→ SELECTED EXTRACT:
- - - -

According to a study of state-employee turnover in Texas published in March, when IT workers left their jobs, only 19 percent continued to work for the government, but at other state agencies. The study, by the state auditor's office, reported that it was difficult to determine why the rest left the government, other than because of retirement, because data from the state's personnel system appeared incomplete. State statistics do show, however, that at least a fourth of all state workers who quit last year did so for job-related reasons including "inadequate salary" and "lack of opportunity for advancement."
Meanwhile, says Kimberlee Harper Hanken, a research analyst who manages the Texas IT Academy project for the comptroller of public accounts, "if we do lose [newly trained employees] to the private sector, we're still contributing to the overall workforce development picture. As state agencies, we care about that as well." In fact, nearly three dozen private companies have joined the project's advisory board to have input on which skills the recruits are learning.

- - - -

→ STORED RECORDS:
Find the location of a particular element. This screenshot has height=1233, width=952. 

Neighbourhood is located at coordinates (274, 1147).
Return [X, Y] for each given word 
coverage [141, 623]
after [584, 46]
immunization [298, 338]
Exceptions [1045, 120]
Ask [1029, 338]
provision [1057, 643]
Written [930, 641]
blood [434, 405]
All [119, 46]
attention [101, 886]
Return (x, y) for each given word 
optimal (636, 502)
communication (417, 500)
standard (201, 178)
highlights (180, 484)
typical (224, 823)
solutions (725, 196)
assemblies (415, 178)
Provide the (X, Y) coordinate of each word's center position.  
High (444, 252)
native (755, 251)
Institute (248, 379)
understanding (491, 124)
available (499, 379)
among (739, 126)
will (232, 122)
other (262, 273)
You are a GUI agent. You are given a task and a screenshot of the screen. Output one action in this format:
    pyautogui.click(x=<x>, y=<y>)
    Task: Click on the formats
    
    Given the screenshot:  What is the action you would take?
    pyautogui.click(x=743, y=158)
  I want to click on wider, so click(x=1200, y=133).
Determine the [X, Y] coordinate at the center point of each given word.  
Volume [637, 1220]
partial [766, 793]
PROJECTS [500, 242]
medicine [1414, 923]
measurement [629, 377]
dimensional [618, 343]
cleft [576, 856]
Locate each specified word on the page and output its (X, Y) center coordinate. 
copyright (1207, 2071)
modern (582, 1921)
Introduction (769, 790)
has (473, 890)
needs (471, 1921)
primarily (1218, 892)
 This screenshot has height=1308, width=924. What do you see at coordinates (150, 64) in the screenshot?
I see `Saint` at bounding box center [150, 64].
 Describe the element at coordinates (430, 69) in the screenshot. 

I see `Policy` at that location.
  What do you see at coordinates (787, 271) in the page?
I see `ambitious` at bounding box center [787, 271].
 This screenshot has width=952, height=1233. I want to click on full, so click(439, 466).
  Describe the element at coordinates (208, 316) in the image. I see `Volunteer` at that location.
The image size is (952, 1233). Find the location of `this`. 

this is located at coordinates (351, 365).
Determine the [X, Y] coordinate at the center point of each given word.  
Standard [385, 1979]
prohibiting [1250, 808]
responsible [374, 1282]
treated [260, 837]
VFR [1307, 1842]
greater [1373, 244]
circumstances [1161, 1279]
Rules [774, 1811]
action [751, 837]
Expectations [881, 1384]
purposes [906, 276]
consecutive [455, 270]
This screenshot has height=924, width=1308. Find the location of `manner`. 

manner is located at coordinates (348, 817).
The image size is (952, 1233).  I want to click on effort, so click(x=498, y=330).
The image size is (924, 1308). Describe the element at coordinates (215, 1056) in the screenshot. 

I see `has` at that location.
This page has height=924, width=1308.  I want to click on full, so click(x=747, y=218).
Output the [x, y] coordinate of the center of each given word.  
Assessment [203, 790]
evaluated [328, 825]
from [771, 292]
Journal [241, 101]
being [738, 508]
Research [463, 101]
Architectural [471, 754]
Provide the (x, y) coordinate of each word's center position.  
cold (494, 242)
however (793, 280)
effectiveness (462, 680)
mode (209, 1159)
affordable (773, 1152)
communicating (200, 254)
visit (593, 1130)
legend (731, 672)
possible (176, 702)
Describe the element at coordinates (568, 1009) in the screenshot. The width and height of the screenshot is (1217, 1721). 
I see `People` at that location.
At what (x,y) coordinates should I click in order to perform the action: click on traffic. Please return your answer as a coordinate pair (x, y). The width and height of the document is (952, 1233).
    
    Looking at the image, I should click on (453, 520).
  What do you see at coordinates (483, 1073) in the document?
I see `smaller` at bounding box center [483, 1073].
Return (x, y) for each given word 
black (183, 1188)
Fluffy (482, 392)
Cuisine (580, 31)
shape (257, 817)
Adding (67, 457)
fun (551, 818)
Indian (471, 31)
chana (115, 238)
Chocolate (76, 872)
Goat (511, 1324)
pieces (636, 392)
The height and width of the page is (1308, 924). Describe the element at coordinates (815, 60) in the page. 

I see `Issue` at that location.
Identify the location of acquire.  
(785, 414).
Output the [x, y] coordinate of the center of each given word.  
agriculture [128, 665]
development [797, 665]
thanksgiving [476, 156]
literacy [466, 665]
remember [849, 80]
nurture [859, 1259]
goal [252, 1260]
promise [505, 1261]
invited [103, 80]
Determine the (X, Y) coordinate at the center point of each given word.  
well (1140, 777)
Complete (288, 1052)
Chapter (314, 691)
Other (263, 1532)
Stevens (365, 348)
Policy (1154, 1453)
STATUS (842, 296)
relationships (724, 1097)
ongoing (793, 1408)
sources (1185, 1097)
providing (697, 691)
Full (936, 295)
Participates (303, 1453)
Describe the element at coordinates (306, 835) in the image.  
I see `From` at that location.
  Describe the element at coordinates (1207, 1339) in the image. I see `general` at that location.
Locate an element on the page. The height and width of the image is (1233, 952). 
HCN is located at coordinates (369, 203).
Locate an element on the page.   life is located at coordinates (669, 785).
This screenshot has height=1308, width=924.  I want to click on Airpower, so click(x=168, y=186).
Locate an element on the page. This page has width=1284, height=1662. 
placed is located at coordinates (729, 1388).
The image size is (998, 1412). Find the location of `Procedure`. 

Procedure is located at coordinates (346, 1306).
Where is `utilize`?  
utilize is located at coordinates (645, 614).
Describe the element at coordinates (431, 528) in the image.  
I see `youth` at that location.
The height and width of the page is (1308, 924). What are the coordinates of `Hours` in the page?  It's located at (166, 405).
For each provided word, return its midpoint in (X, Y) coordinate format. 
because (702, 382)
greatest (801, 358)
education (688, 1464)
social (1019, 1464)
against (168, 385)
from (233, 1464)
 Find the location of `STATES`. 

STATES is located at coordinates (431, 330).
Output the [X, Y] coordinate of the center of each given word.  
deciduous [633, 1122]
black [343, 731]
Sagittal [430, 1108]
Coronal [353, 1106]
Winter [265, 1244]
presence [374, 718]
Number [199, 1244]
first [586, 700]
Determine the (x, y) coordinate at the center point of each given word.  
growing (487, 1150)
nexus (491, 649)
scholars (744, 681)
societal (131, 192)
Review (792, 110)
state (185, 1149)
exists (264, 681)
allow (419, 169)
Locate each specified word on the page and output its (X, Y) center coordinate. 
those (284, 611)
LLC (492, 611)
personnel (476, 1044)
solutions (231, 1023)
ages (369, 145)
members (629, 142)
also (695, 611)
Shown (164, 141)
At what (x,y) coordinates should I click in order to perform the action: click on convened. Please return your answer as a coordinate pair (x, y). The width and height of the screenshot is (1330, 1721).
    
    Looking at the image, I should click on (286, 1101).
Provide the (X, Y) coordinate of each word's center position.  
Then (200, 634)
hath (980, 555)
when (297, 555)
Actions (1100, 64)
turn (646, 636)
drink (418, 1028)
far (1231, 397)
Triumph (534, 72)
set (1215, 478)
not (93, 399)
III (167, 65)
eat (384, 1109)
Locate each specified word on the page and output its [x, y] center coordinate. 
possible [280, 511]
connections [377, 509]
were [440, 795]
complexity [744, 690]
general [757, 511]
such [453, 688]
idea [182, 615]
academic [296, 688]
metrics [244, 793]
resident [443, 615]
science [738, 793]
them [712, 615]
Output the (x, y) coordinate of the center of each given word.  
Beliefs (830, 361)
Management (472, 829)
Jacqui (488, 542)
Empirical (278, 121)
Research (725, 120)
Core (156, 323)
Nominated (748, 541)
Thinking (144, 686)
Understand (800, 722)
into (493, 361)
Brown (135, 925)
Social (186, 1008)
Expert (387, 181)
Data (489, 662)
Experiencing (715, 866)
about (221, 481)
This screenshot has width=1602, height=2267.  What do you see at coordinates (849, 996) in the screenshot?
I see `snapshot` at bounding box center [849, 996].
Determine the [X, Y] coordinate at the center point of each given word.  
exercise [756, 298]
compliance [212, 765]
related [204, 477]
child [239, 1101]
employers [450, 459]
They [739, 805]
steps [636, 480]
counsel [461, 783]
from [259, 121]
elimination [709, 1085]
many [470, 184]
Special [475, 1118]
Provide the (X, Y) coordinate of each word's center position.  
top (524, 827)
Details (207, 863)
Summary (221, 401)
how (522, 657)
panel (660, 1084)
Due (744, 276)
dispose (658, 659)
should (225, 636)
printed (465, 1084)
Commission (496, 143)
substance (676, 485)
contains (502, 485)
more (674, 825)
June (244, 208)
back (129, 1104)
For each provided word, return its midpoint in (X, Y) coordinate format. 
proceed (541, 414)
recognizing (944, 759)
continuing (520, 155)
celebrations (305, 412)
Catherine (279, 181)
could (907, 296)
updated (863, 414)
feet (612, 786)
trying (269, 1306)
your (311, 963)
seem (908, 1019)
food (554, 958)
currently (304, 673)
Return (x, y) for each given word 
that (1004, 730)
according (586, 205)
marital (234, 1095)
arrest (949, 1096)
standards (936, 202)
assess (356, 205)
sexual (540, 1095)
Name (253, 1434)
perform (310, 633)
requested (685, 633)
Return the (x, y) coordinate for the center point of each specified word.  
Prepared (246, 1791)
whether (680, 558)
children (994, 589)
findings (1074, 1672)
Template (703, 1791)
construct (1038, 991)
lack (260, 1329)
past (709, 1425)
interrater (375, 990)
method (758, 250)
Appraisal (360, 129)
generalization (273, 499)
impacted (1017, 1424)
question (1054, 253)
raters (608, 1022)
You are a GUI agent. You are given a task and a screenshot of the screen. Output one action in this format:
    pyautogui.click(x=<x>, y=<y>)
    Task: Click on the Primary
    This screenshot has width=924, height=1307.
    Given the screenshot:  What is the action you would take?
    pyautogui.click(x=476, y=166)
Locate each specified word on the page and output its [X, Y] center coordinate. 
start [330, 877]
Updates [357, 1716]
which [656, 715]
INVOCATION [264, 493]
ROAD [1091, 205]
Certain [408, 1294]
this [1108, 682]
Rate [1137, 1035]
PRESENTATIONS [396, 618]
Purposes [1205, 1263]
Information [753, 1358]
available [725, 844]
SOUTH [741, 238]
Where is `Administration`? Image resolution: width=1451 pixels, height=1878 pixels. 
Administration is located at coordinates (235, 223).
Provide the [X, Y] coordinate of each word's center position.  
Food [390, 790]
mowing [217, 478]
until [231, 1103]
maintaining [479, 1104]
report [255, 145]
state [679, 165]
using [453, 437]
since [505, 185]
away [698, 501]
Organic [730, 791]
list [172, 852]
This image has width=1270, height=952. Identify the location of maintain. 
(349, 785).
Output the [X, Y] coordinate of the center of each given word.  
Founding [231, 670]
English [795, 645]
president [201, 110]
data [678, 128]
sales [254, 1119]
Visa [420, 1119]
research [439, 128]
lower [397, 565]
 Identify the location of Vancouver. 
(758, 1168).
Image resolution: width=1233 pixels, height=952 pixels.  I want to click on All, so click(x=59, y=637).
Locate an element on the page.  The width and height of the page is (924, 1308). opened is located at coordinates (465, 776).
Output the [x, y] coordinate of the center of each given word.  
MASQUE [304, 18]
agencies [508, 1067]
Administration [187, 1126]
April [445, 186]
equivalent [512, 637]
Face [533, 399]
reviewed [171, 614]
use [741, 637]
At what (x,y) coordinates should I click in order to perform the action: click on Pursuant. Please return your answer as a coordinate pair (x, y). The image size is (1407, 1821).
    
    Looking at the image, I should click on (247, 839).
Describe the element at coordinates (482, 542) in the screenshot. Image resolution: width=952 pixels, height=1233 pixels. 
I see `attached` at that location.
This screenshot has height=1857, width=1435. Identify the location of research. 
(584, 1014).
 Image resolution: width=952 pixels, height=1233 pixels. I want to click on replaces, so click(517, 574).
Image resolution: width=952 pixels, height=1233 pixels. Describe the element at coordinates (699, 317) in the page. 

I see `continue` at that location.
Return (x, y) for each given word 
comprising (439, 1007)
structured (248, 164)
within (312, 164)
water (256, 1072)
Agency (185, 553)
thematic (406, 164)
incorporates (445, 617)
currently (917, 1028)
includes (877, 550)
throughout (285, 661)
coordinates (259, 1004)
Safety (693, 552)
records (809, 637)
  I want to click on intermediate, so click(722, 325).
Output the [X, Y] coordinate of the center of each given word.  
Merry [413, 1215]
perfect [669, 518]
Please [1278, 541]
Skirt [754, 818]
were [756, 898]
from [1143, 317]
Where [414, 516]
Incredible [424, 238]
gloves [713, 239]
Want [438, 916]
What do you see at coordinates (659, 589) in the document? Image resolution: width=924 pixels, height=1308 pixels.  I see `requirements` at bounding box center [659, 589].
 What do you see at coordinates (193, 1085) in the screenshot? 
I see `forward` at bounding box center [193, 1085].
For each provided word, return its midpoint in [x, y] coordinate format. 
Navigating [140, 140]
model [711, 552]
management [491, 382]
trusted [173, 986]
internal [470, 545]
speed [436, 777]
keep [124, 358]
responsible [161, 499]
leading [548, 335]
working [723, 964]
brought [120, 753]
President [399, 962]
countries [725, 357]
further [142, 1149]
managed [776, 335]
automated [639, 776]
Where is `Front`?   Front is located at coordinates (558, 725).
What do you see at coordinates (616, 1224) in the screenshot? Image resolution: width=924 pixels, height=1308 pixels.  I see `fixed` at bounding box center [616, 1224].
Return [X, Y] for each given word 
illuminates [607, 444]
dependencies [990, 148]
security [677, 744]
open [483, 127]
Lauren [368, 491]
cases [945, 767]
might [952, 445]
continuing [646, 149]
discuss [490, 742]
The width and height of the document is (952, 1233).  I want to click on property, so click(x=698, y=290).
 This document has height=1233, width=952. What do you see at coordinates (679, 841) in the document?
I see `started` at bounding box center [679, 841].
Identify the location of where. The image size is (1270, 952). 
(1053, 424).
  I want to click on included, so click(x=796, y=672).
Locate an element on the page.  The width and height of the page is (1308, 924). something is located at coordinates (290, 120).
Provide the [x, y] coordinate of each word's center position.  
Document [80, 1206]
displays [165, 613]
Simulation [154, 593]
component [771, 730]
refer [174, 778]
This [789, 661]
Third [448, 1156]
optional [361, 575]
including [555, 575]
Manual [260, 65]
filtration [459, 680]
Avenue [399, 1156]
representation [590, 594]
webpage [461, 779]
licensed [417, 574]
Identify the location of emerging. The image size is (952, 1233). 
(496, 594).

- - - -

→ TASKS AND EXERCISES:
1 – In the passage on Texas state IT turnover, what share of departing IT workers kept working for the government at other state agencies?
2 – Write what comes next in the passage on Texas state IT turnover, picking up after its final sentence.
The material is separate from the text on Texas state IT turnover.

→ ANSWERS IN ORDER:
1 – 19 percent

2 –
Shirley Malia, program manager for education and training with the U.S.
Critical Infrastructure Assurance Office, says people don't think of government as "an employer of choice," particularly in the IT field. Trying to change that, Malia heads a new government program called the Federal Cyber Services Initiative. The program, for which President Clinton has asked Congress to budget $11 million in scholarship funds next year, will train specialists in information security. Within three years, the government hopes to build a cadre of 300 undergraduate and graduate students a year to work for federal agencies for at least two years. Officials plan to award the first scholarships in September 2001 and bring the new recruits on staff in 2003.
Once trained, these recruits will be assigned to help agencies safeguard government networks from attacks and secure information held in agency databases about millions of citizens and corporations--part of a broad plan to protect the nation's IT infrastructure. These are jobs government CIOs believe are critical for both preserving national defense and providing online services to citizens. "We need to do some promotion that the [training] programs are very satisfying and that you can have an impact on something that makes a difference in people's lives," Malia says.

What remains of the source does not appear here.